Is It Time to Buy This Dividend Stock With Nuclear Energy Upside?

Even as President-elect Donald Trump has railed against renewable energy, his stance has been less antagonistic towards nuclear - as highlighted by his selection of Oklo (OKLO) board member Chris Wright for his incoming administration's energy secretary. Moreover, Trump's previous administration supported advancements in nuclear energy technology, implying that maybe more of the same is in the cards for his second rodeo at the White House.

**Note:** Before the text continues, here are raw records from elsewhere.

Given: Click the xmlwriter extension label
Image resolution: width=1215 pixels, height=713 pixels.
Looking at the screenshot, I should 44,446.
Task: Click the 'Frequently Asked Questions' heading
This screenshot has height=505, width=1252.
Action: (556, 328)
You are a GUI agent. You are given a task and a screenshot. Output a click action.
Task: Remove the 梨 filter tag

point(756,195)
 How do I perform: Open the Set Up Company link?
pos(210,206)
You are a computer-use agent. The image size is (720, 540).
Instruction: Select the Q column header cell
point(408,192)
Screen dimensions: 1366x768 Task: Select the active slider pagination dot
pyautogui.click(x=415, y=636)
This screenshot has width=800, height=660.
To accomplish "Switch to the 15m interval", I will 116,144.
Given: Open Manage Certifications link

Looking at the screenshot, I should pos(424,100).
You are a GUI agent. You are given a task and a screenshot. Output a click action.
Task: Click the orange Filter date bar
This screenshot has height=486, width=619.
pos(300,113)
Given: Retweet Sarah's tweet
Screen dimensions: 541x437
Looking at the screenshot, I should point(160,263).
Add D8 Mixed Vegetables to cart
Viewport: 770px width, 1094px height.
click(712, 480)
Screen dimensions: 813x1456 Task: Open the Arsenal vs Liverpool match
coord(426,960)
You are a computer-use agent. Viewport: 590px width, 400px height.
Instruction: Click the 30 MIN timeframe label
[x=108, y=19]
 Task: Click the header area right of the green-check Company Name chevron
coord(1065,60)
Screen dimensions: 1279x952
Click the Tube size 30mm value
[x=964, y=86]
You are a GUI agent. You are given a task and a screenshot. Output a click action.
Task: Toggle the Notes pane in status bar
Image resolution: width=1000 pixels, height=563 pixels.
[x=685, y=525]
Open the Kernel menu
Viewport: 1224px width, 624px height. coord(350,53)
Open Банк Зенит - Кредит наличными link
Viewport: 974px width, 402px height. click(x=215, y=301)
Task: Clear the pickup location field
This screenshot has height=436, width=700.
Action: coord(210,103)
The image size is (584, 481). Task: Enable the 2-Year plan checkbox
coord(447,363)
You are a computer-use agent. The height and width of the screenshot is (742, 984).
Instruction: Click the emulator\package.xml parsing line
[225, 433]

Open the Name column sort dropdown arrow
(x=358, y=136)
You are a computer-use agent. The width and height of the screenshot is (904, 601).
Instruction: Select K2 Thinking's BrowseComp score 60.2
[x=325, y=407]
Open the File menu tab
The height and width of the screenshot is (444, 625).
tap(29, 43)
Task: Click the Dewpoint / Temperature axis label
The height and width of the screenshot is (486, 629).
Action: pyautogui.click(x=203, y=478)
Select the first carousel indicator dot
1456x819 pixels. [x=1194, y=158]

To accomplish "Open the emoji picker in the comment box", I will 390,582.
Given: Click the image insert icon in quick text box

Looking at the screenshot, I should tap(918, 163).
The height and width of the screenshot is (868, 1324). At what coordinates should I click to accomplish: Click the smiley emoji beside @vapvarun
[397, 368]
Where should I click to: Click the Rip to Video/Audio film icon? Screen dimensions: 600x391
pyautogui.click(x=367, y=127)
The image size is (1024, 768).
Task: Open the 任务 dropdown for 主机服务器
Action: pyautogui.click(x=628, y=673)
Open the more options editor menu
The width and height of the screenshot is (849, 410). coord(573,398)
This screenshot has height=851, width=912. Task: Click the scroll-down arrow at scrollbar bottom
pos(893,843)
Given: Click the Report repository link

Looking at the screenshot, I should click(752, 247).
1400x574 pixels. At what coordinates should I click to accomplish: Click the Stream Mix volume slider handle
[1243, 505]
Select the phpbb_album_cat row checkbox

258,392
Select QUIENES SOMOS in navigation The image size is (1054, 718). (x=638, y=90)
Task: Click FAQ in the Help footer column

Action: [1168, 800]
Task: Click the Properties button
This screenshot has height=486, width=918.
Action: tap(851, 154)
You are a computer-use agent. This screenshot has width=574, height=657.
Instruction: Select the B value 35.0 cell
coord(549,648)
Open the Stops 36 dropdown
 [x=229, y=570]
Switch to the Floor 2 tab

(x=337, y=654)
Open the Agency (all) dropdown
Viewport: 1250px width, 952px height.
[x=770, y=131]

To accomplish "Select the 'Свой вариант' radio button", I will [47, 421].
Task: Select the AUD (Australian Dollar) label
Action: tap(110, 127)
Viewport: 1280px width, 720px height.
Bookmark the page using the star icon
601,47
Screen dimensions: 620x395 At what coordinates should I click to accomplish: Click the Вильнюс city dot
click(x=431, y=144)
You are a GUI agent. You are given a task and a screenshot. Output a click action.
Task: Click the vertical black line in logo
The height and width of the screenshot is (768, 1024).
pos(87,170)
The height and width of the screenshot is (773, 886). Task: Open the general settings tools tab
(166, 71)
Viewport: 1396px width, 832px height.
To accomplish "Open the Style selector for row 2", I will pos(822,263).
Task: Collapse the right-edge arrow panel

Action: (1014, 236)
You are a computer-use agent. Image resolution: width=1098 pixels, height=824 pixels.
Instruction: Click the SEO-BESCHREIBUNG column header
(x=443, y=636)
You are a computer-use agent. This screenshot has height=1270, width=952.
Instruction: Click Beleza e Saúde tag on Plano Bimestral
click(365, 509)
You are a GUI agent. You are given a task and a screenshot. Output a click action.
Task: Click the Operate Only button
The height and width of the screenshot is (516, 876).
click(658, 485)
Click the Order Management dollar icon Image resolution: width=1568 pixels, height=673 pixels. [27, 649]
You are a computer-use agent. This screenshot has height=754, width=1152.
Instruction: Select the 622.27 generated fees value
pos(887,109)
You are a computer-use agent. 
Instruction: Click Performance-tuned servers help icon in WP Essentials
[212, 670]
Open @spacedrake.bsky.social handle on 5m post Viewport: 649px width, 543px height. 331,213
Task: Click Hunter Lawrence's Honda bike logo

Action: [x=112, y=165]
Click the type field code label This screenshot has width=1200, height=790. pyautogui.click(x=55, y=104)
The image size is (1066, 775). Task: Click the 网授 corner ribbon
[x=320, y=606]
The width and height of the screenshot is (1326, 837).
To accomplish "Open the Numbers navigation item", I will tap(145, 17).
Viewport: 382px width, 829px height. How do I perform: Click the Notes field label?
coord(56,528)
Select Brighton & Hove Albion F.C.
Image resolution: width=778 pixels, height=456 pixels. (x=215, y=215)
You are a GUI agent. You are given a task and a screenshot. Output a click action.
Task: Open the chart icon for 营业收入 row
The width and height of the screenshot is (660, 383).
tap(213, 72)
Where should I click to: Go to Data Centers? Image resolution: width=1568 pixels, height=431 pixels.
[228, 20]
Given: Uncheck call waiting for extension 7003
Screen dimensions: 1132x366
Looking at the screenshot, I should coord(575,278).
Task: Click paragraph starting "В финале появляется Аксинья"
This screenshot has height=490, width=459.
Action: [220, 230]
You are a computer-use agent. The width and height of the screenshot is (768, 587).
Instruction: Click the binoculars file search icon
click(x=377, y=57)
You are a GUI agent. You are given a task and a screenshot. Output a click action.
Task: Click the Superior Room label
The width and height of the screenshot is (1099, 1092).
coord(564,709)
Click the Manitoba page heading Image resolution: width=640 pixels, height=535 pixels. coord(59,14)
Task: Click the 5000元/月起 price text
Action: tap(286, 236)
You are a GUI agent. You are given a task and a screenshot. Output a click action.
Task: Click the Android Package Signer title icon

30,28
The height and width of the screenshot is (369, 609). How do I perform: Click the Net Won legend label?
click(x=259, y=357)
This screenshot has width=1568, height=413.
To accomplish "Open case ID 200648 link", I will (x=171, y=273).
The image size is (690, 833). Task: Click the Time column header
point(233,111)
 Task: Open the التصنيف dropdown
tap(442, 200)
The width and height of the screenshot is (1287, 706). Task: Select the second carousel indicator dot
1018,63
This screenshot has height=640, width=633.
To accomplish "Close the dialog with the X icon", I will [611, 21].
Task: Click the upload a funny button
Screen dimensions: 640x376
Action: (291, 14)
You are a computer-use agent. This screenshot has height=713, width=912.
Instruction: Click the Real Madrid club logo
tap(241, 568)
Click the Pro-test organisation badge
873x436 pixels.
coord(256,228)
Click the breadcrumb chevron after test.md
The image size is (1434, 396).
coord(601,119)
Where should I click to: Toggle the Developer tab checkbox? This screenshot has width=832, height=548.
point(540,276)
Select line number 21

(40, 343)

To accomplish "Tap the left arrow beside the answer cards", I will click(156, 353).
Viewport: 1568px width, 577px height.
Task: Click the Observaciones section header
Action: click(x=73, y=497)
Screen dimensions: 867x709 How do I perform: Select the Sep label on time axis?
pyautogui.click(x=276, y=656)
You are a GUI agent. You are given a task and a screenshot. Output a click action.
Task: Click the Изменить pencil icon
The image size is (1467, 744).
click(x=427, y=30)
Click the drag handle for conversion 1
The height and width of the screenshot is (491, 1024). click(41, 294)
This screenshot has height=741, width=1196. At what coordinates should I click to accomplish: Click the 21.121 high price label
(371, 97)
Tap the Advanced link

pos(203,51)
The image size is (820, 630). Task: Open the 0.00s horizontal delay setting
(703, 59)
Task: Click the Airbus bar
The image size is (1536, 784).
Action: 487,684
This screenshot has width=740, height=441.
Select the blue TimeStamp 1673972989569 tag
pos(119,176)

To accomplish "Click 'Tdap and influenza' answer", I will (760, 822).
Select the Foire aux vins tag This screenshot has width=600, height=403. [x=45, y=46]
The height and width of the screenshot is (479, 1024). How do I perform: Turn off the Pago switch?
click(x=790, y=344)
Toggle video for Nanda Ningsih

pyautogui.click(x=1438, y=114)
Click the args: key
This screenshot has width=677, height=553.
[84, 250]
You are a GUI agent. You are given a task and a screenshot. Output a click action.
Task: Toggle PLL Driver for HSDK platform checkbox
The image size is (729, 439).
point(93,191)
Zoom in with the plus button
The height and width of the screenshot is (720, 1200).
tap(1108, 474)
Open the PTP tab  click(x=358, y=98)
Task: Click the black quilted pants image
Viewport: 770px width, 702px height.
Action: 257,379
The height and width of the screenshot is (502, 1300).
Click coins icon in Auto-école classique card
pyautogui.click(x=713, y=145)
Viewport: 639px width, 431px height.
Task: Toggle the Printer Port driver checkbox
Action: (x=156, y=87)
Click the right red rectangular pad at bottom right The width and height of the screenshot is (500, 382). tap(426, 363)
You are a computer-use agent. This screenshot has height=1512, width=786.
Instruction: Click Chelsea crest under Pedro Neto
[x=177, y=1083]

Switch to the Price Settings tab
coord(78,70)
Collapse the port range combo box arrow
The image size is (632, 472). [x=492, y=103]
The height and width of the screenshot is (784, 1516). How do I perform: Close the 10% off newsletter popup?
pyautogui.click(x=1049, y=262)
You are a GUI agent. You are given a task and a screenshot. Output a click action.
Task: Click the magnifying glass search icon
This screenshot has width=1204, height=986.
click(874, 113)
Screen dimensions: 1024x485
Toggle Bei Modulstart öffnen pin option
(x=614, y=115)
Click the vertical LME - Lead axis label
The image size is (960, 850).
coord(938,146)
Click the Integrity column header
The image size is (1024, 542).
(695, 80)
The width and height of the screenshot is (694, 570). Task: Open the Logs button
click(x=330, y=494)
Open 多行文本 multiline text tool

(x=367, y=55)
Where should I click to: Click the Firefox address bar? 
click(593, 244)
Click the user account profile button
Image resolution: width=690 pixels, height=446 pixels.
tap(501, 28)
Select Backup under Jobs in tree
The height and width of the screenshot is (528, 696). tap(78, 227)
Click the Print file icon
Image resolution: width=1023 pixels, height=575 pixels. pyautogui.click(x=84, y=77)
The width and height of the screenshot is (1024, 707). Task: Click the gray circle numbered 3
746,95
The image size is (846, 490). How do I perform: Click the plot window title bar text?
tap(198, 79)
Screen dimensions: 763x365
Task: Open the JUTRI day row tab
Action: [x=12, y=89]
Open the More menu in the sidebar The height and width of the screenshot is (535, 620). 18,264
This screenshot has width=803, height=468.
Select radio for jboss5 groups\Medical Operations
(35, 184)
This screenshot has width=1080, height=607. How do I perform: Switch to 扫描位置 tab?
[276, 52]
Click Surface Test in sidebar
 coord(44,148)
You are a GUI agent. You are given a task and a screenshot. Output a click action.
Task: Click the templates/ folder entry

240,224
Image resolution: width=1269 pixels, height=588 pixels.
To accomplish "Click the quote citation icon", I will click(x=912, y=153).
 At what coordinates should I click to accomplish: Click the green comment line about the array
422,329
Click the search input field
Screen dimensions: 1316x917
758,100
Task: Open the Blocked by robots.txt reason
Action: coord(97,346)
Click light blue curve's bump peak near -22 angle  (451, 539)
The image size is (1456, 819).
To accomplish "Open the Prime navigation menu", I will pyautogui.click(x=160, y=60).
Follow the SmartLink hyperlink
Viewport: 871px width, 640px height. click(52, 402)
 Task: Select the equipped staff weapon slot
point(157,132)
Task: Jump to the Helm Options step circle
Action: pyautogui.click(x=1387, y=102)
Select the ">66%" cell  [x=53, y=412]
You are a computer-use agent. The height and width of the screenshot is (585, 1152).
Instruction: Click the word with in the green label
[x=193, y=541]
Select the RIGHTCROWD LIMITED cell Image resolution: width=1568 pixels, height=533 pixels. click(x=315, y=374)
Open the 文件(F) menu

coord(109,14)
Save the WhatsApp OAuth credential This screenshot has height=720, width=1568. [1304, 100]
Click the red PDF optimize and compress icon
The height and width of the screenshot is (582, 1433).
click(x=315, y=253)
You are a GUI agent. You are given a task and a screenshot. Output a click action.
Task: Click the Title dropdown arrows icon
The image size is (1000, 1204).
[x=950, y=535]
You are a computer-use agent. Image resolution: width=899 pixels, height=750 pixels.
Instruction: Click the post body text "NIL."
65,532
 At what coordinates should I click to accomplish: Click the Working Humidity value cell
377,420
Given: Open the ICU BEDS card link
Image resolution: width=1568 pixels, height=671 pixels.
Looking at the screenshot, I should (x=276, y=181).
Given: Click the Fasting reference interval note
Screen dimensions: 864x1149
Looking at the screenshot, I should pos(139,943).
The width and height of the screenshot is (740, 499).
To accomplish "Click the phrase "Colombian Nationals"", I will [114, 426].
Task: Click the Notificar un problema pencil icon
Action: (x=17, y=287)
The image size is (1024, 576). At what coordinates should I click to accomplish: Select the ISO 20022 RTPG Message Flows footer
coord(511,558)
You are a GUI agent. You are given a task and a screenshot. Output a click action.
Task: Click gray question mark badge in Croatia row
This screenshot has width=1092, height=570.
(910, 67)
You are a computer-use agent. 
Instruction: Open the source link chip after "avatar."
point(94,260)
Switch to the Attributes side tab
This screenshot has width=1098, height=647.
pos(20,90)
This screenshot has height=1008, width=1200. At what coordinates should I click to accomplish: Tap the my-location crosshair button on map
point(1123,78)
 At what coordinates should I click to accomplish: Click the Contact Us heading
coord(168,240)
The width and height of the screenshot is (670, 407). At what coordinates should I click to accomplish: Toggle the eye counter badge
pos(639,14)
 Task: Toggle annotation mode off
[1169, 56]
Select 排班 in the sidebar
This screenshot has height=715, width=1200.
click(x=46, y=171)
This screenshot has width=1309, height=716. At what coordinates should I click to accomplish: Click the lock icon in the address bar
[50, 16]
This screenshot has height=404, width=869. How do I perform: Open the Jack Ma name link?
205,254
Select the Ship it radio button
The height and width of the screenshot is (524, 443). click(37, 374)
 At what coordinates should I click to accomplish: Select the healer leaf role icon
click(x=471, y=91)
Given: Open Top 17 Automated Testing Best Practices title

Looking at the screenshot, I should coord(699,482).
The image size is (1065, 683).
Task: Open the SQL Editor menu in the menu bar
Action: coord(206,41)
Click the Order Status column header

Nuclear energy's prospects certainly look upbeat in the long term, with the government aiming to triple capacity by 2050. With long-term policy support expected, investors have been turning to the previously sleepy utility sector to tap into the next phase of the energy transition. Here's a closer look at one newly dividend-paying utility name with nuclear energy upside that's also making use of artificial intelligence (AI) to optimize its operations.

About Pacific Gas & Electric Company

Based out of San Francisco, Pacific Gas & Electric Company (PCG) primarily operates as a regulated utility providing natural gas (NGZ24) and electric service to approximately 16 million customers across a 70,000-square-mile area in Northern and Central California. Its operations are categorized into two main areas: Electricity Distribution and Transmission; and Natural Gas Distribution and Transmission. The company's market cap currently stands at $55.02 billion.

PCG stock has gained 16.7% on a YTD basis.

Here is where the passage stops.